++++ Excerpt to read
When Dr. Steven Miles saw the notorious photos of torture victims in Abu Ghraib, a few questions kept bothering him: Where was the medical staff in all of this? And why didn’t they report the abuse?
 
The noted University of Minnesota professor of medicine and bioethics went looking for answers. 
 
“I wanted to understand how the government shut down the medical staff,” he said. “What I found instead was they didn’t. The government built the doctors and the psychologists into the system of interrogational torture throughout the entire War on Terror detention system.”
 
The ACLU was critical to reaching that understanding. The ACLU filed a series of Freedom of Information Act requests against the government that led to reams and reams of documents, including medical records. Those documents were redacted and released through a photocopying process that made it impossible to search the PDFs using text recognition.
 
Dr. Miles spent two years hand-indexing nearly 70,000 documents, including medical records and death certificates, painstakingly matching detainee deaths with dates and locations. He discovered suspicious things like a young man dying of a heart attack at age 26, unreported deaths, and backdated certificates that violated international law conventions for reporting deaths in war prisons. 
 
“Lawyers know how to read legal documents. It takes a doctor to read a death certificate. It’s a subtle document. Sometimes it’s what’s there, and sometimes, it’s what’s not there,” he said.
 
Dr. Miles turned his findings into numerous articles, the book "Oath Betrayed: Torture, Medical Complicity, and the War on Terror," and a public database at the university’s Human Rights Library.
++++++++
++++ Study material
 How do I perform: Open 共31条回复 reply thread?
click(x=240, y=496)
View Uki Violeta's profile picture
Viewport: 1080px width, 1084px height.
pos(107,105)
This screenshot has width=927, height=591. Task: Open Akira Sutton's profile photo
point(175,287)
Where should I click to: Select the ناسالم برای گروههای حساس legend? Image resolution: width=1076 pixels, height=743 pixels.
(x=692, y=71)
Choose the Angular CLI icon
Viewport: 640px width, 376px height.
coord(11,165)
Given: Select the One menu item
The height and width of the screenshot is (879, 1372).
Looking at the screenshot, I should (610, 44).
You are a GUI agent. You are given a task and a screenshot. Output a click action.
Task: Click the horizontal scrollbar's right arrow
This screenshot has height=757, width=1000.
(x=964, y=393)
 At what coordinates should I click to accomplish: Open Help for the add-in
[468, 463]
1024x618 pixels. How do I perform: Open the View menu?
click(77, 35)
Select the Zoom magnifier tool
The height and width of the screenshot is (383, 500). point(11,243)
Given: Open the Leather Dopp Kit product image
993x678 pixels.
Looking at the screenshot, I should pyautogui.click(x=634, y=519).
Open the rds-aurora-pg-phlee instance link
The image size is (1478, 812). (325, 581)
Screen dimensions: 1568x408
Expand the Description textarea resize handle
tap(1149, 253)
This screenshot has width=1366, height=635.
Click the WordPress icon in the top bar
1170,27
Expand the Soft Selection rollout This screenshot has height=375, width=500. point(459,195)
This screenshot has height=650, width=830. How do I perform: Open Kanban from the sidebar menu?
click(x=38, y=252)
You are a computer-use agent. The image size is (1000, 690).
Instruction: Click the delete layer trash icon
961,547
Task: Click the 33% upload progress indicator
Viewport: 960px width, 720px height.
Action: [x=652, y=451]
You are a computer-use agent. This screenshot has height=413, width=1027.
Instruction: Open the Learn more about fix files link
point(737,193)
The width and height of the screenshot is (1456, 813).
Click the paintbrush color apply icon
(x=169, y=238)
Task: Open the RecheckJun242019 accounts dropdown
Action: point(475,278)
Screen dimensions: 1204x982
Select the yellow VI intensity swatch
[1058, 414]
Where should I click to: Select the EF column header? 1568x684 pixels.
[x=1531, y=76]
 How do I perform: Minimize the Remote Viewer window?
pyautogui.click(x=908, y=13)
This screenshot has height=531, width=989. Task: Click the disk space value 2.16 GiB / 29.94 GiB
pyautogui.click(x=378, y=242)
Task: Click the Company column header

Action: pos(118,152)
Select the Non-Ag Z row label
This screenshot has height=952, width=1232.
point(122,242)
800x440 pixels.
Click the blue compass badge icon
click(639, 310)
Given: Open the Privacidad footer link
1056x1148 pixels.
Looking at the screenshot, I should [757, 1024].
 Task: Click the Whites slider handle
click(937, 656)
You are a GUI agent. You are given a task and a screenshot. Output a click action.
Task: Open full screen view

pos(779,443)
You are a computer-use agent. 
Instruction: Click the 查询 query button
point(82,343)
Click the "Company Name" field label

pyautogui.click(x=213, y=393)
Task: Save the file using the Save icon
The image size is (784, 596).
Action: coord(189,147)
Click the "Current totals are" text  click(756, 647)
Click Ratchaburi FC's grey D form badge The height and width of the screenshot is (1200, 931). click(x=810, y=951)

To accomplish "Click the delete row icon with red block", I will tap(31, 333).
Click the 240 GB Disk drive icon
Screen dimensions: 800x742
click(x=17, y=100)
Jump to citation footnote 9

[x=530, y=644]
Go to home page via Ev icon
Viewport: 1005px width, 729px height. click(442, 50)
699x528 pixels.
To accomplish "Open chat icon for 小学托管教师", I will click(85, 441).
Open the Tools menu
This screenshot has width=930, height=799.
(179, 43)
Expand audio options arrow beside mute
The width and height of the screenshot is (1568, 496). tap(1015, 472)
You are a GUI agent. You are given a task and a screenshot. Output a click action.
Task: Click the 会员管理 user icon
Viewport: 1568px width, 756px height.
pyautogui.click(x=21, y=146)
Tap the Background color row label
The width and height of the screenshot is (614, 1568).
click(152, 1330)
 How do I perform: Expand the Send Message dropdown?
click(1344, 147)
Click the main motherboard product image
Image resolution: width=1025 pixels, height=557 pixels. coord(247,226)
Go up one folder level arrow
++++++++
● Action item: Reproduce the passage about Dr. Steven Miles verbatim, from "Dr. Miles spent" up to and including "in war prisons.". The listing is not required for any of this work.

● Your solution:
Dr. Miles spent two years hand-indexing nearly 70,000 documents, including medical records and death certificates, painstakingly matching detainee deaths with dates and locations. He discovered suspicious things like a young man dying of a heart attack at age 26, unreported deaths, and backdated certificates that violated international law conventions for reporting deaths in war prisons.